Task prompt: As soon as the line containing "Given: Click the refresh packages icon" appears in the material below, start returning lines exactly, and end with the line containing "You are a computer-use agent. Screen dimensions: 557x348".

===

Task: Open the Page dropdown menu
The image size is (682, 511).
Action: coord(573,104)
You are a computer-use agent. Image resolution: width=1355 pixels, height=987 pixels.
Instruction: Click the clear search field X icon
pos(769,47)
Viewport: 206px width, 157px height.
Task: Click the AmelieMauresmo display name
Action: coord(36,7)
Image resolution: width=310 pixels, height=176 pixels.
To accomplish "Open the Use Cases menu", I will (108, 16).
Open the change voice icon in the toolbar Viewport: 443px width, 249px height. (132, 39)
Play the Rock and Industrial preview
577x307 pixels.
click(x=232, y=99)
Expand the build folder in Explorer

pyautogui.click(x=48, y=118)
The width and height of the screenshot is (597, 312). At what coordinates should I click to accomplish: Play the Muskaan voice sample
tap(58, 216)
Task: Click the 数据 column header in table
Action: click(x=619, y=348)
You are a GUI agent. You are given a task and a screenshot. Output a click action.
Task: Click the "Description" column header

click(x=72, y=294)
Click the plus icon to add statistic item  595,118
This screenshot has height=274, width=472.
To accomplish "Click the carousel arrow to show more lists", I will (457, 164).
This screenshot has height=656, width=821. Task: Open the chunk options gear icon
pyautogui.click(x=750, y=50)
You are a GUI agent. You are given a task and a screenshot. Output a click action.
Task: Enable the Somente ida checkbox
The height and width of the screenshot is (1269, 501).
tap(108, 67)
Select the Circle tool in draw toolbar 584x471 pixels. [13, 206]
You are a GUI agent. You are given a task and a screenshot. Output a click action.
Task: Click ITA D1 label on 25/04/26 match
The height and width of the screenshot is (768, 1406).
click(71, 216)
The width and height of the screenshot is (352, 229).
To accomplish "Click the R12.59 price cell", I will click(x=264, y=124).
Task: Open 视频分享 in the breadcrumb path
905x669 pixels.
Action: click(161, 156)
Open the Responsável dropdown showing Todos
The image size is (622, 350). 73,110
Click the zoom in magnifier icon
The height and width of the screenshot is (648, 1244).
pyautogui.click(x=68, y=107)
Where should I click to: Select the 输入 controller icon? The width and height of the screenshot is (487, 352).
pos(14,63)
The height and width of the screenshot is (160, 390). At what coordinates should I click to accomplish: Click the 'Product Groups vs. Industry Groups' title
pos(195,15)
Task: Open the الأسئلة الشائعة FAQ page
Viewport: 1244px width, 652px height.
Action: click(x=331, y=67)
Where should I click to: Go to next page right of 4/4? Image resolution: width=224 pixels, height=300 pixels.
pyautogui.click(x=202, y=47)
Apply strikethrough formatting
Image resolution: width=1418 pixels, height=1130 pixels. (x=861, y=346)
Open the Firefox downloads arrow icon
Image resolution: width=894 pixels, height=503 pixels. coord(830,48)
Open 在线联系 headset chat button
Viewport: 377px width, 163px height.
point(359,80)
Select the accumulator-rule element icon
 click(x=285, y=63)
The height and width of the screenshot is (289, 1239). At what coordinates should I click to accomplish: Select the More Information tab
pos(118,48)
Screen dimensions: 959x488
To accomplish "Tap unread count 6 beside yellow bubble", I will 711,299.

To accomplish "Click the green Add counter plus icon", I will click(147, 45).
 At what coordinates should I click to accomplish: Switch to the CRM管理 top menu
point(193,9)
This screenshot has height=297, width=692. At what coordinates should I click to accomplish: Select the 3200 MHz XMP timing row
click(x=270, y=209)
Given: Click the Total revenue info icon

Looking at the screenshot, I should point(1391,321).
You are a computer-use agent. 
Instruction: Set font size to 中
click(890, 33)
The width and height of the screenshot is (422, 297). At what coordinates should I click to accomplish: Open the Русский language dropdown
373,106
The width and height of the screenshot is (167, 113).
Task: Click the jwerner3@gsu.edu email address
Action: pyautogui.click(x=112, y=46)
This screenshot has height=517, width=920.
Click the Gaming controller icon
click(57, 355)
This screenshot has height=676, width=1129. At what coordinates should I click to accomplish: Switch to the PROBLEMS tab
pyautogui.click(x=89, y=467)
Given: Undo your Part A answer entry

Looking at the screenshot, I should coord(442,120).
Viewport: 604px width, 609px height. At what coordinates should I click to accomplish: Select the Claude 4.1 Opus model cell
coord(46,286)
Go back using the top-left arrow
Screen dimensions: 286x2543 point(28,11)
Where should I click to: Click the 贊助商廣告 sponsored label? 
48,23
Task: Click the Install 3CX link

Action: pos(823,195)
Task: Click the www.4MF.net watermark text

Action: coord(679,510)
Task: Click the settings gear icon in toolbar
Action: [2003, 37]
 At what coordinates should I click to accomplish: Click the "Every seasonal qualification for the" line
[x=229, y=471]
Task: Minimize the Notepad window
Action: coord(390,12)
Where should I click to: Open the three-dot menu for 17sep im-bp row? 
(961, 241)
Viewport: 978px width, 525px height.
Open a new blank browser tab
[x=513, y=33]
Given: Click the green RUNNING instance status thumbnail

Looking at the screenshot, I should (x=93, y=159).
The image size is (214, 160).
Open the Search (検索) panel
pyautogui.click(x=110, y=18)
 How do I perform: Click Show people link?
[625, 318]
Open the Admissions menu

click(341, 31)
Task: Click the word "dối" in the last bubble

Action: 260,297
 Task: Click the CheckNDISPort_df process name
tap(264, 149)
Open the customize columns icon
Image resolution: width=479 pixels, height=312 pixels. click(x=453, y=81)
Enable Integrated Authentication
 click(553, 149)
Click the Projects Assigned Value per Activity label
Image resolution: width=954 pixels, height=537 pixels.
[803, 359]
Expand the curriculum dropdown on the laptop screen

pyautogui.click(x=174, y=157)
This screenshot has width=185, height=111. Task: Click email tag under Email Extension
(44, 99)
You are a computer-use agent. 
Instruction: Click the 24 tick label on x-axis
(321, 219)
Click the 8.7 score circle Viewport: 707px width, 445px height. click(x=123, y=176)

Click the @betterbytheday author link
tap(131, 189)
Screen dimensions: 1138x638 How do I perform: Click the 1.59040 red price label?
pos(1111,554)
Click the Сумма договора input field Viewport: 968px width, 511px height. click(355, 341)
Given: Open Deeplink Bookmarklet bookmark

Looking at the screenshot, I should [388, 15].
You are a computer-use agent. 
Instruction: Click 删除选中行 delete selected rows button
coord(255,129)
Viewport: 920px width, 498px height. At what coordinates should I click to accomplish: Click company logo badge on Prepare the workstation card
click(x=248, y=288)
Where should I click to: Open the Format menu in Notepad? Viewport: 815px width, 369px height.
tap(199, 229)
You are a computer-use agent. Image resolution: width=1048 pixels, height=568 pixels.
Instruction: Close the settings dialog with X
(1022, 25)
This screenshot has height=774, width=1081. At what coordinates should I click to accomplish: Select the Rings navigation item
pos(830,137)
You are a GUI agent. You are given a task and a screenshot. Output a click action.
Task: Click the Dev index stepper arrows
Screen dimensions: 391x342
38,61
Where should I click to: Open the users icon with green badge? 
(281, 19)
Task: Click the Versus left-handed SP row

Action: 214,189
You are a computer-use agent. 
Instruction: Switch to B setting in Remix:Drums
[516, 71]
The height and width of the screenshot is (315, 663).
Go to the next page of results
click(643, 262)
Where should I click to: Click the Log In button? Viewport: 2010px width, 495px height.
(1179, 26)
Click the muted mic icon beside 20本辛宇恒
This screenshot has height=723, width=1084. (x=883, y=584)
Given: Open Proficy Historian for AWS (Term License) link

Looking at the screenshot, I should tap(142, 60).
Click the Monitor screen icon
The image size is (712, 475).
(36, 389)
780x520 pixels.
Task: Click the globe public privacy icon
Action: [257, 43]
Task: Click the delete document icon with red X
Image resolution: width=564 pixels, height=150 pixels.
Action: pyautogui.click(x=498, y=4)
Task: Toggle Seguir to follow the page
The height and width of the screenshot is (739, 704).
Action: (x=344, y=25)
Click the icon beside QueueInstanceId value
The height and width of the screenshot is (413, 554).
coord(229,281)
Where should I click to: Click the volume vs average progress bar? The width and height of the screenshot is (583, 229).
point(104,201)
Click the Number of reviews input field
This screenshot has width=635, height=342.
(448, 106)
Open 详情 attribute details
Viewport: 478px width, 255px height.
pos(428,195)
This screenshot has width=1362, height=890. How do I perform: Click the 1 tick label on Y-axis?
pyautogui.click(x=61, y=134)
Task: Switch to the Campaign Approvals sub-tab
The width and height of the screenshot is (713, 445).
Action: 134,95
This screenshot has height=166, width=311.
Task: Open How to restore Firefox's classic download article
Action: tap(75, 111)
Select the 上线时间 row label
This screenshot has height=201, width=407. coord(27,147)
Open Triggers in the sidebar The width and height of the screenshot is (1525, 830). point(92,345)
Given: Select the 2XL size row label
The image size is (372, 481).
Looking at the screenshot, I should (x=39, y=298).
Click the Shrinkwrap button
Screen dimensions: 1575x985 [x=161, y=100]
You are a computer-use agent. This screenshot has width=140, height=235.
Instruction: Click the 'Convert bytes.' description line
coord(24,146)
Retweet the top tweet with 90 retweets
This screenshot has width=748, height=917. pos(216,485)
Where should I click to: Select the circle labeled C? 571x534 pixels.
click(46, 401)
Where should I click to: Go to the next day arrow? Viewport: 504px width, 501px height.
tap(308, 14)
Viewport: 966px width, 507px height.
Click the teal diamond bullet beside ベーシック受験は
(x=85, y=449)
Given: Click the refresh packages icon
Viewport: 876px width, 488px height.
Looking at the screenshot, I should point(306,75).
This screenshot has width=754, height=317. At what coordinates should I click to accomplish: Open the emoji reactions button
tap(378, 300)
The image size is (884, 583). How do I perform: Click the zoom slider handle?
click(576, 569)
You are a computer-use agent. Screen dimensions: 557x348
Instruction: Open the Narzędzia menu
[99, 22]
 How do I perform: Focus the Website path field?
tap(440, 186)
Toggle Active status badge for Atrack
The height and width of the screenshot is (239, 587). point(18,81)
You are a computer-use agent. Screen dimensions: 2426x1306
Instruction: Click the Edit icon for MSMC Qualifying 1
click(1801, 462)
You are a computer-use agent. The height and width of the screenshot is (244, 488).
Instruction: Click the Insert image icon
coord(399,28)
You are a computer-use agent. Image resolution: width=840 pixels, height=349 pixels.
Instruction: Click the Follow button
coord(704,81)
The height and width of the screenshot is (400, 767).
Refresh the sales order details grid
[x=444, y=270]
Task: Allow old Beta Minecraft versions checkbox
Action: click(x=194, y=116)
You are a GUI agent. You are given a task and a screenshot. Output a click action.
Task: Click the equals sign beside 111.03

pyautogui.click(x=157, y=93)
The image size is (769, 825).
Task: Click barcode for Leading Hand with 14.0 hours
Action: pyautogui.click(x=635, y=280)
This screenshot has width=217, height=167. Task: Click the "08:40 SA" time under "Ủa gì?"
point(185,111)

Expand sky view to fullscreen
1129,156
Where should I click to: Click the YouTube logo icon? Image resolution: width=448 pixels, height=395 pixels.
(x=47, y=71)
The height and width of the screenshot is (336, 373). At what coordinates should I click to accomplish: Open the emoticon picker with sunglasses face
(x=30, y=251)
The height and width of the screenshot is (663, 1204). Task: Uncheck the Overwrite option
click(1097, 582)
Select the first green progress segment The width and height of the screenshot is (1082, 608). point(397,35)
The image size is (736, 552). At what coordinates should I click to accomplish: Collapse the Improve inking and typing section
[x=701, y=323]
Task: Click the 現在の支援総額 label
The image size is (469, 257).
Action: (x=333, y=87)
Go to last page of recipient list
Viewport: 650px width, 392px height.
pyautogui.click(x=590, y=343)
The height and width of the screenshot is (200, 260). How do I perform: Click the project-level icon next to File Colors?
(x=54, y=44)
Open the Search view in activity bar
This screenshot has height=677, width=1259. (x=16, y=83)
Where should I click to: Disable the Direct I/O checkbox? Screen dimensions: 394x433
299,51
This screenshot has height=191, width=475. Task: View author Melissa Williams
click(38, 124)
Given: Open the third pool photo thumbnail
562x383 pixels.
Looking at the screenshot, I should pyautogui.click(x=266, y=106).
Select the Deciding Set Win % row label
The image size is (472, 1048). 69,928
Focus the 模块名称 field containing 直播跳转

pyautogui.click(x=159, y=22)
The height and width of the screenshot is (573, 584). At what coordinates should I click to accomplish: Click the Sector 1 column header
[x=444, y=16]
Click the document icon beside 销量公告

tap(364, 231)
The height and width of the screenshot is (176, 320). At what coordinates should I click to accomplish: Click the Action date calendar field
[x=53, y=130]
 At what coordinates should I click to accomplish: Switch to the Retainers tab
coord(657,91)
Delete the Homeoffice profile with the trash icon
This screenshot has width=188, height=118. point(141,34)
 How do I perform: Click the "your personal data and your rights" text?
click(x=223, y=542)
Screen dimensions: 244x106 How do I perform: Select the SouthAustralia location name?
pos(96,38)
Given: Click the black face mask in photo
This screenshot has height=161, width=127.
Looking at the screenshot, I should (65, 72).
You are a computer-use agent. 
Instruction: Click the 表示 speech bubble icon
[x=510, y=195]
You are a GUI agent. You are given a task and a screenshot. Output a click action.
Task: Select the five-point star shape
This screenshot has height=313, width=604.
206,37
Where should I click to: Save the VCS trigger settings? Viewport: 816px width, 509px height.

===

Solution:
Given: Click the refresh packages icon
Viewport: 876px width, 488px height.
Looking at the screenshot, I should point(306,75).
This screenshot has width=754, height=317. At what coordinates should I click to accomplish: Open the emoji reactions button
tap(378, 300)
The image size is (884, 583). How do I perform: Click the zoom slider handle?
click(576, 569)
You are a computer-use agent. Screen dimensions: 557x348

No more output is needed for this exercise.